In a letter sent to the U.S. Fish and Wildlife Service, the Center for Biological Diversity and others claim the population of Mexican gray wolves is “badly faltering” in Mexico.
The advocates point to a low number of remaining radio-collared wolves in Mexico, as revealed by a public records request they filed. They say the survival rates of wolves in Mexico are low.
“This should raise alarms at the U.S. Fish and Wildlife Service,” Chris Smith, southwest wildlife advocate for WildEarth Guardians, said in a press release. “First, they cannot rely on another sovereign nation to recover imperiled species. And second, they need to do more at home to protect and restore this iconic keystone species, which continues to be illegally killed and otherwise persecuted.”
In response, the U.S. Fish and Wildlife Service told KRQE News 13 that the agency has no comment on the letter from the advocates.
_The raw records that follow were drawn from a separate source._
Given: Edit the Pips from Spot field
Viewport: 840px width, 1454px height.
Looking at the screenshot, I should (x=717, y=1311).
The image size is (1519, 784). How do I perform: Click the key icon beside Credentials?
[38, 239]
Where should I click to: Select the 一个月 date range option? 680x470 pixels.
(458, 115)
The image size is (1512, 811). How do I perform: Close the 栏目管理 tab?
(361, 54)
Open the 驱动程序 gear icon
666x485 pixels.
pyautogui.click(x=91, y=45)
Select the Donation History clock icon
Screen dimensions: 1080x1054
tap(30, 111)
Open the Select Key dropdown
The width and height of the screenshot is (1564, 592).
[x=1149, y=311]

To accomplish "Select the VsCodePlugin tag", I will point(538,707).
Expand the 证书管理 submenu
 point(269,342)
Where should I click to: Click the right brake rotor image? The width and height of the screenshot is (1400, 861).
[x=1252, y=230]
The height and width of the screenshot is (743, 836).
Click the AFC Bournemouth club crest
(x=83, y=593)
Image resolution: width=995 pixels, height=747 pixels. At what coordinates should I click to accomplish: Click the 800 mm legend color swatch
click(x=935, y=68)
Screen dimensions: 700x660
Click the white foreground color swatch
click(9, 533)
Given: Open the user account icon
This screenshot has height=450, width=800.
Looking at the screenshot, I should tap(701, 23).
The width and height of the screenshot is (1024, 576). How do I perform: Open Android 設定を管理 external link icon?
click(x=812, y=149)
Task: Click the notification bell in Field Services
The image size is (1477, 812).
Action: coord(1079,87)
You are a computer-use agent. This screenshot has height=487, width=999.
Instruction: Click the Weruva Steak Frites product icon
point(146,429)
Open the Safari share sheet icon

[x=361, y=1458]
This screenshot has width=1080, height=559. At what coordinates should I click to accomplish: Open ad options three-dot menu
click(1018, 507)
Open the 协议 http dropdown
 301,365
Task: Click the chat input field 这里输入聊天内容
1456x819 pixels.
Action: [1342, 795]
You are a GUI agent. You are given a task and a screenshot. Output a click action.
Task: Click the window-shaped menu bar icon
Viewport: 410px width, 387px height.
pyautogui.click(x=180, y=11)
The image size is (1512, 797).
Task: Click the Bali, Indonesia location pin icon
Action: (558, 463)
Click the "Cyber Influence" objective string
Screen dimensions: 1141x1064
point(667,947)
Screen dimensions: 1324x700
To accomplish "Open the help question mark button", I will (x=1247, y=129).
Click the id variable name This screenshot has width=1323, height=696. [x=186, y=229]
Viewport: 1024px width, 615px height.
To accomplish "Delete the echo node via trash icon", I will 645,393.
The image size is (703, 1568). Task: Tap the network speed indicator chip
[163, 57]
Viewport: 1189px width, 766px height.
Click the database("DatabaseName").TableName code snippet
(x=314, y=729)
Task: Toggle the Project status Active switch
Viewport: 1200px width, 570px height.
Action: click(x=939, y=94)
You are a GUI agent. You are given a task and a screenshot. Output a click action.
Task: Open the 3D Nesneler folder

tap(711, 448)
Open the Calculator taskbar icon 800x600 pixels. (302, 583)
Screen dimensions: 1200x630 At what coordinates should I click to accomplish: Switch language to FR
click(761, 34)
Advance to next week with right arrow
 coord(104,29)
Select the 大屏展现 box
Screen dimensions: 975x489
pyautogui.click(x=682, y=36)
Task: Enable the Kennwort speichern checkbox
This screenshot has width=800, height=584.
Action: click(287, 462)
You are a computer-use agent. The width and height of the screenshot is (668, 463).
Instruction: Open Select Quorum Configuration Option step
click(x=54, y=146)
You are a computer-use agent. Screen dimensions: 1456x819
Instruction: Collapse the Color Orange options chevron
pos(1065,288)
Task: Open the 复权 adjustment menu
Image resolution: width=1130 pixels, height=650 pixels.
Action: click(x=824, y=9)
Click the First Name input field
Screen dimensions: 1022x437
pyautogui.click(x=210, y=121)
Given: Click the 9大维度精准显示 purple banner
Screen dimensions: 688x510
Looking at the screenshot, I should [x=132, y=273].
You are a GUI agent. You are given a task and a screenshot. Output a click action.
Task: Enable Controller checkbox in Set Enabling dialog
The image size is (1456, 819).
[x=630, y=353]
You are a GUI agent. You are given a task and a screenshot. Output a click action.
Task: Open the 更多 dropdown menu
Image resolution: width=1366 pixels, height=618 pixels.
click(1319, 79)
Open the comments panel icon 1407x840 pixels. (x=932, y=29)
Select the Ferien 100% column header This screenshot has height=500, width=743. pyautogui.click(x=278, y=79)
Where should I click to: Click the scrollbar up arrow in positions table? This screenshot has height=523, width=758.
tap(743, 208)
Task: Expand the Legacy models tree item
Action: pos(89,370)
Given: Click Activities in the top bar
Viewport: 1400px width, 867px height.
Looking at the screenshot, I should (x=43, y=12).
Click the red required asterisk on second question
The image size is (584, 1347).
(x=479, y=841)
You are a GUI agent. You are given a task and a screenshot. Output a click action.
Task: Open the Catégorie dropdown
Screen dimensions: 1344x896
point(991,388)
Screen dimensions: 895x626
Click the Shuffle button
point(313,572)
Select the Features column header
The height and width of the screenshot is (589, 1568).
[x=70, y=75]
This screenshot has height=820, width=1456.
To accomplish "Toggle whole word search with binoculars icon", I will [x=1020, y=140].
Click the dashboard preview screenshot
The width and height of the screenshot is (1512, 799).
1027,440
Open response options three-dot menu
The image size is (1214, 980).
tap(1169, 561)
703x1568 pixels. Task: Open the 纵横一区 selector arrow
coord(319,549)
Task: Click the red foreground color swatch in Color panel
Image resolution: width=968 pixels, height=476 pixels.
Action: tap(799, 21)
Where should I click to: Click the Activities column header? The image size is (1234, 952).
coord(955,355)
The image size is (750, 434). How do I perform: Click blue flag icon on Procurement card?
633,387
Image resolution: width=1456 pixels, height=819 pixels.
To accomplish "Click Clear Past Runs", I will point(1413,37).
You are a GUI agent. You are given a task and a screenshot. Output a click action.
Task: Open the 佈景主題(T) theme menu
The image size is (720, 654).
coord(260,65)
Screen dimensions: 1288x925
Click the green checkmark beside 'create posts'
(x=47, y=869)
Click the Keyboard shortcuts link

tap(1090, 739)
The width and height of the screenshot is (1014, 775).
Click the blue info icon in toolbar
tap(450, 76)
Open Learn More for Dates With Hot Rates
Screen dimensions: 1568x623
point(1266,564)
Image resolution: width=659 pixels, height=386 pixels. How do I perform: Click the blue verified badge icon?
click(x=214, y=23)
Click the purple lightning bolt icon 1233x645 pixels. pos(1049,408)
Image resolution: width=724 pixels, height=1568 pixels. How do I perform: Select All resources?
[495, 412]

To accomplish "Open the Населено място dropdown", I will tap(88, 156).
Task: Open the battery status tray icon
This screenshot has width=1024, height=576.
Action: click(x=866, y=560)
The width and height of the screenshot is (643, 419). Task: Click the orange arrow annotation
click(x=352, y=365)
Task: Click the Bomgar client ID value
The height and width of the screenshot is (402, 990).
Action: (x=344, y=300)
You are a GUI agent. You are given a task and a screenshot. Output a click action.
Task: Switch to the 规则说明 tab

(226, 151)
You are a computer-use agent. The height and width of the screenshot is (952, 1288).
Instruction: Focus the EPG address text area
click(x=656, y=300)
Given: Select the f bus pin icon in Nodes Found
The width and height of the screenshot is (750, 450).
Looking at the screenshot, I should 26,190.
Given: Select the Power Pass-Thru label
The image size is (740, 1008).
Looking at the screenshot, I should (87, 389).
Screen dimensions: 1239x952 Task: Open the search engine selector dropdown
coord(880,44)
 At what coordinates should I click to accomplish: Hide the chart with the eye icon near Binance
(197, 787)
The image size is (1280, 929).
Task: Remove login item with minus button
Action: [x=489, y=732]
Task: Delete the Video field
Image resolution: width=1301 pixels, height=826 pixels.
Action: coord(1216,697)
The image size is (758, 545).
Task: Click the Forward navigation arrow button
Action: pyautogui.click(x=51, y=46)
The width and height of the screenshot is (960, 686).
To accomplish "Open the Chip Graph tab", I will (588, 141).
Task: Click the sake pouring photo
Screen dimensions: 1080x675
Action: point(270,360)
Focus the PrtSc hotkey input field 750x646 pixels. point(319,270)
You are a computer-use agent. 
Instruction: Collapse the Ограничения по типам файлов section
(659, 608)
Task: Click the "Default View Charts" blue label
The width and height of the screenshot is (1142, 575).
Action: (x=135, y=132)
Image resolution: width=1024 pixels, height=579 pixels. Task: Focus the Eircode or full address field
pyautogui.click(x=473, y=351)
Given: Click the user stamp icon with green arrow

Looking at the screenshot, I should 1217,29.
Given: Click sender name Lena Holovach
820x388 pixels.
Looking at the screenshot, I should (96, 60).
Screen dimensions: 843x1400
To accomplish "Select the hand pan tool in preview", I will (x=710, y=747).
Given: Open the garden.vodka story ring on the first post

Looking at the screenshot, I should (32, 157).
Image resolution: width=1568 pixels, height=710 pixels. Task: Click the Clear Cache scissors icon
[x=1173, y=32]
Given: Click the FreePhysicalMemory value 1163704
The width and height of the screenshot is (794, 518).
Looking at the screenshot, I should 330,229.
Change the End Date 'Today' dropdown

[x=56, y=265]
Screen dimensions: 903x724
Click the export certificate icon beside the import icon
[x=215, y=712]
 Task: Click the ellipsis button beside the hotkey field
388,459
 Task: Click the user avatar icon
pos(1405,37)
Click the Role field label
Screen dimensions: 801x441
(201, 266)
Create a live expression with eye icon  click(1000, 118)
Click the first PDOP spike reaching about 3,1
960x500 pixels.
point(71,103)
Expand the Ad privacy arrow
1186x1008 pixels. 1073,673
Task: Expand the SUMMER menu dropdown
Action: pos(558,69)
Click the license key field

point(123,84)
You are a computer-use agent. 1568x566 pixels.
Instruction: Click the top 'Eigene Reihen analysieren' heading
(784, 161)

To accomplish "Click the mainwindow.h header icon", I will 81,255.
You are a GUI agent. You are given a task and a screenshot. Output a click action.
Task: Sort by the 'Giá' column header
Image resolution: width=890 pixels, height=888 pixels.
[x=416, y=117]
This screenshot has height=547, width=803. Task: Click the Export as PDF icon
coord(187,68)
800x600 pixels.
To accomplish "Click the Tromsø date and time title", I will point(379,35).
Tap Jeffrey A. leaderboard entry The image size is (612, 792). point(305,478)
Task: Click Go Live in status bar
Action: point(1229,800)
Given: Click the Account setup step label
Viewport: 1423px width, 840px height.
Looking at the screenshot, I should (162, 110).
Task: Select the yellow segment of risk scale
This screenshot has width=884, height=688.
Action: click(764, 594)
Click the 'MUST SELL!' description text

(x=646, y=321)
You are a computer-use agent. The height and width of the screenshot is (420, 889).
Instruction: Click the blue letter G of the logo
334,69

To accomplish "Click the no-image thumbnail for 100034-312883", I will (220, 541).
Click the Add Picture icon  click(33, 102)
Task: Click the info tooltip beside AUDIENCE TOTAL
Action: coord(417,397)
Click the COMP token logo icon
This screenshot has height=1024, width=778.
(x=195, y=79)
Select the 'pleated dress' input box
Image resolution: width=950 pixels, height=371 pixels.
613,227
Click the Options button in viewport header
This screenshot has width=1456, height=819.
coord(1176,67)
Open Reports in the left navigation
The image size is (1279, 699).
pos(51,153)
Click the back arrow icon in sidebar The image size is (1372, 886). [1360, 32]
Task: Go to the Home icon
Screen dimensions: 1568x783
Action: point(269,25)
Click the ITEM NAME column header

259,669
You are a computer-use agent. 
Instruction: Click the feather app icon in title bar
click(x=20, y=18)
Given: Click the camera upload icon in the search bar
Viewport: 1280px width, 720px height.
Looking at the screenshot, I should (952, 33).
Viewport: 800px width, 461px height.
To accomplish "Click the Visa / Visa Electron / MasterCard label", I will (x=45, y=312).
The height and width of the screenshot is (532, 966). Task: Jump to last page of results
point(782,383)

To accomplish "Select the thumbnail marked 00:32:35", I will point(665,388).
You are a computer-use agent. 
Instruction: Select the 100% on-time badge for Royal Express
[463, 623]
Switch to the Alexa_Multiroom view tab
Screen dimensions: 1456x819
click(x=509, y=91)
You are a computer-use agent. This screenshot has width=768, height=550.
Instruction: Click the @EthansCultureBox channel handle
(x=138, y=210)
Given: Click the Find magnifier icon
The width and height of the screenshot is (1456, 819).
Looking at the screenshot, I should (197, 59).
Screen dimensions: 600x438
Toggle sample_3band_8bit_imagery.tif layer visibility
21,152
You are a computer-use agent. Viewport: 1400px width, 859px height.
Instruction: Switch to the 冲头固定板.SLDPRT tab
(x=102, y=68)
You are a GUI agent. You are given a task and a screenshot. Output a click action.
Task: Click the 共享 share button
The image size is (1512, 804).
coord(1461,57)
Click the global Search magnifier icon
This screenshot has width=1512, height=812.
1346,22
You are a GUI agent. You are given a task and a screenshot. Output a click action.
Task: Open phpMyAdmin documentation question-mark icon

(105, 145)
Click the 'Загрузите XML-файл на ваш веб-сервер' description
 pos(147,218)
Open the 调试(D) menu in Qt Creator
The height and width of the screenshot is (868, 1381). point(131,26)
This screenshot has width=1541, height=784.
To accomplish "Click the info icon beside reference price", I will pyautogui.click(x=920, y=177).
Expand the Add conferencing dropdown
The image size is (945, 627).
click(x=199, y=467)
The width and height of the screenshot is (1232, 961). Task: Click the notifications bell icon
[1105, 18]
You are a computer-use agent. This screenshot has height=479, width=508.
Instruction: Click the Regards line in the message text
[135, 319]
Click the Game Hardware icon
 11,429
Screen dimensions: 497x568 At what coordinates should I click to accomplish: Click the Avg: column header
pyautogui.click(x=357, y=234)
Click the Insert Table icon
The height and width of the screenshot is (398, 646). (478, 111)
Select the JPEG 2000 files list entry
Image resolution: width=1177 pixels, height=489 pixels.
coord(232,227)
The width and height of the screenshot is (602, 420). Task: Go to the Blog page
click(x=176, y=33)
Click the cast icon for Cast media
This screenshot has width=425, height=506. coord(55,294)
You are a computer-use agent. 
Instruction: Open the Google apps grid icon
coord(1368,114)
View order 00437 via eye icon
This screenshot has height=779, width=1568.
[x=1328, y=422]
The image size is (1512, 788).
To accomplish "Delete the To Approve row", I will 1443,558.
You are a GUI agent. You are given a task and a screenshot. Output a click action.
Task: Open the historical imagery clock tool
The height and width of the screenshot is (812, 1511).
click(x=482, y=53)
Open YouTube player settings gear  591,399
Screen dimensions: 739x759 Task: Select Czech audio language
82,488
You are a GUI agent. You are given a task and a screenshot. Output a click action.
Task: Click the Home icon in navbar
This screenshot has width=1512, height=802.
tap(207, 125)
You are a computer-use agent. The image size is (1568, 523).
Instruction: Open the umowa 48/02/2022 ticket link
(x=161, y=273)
The department says they currently estimate there are about 15 wild wolves currently in Mexico.
“The U.S. Fish and Wildlife Service, along with our state partners, continue to work closely with Mexico on recovery and reintroduction efforts in the southernmost population,” said Aislinn Maestas, a public affairs specialist from the department.
Although the department estimates a low count of wolves in Mexico, the number of wolves in the U.S. is much larger. The latest estimate, from the end of 2021, shows there was likely a minimum of 196 wolves across New Mexico and Arizona.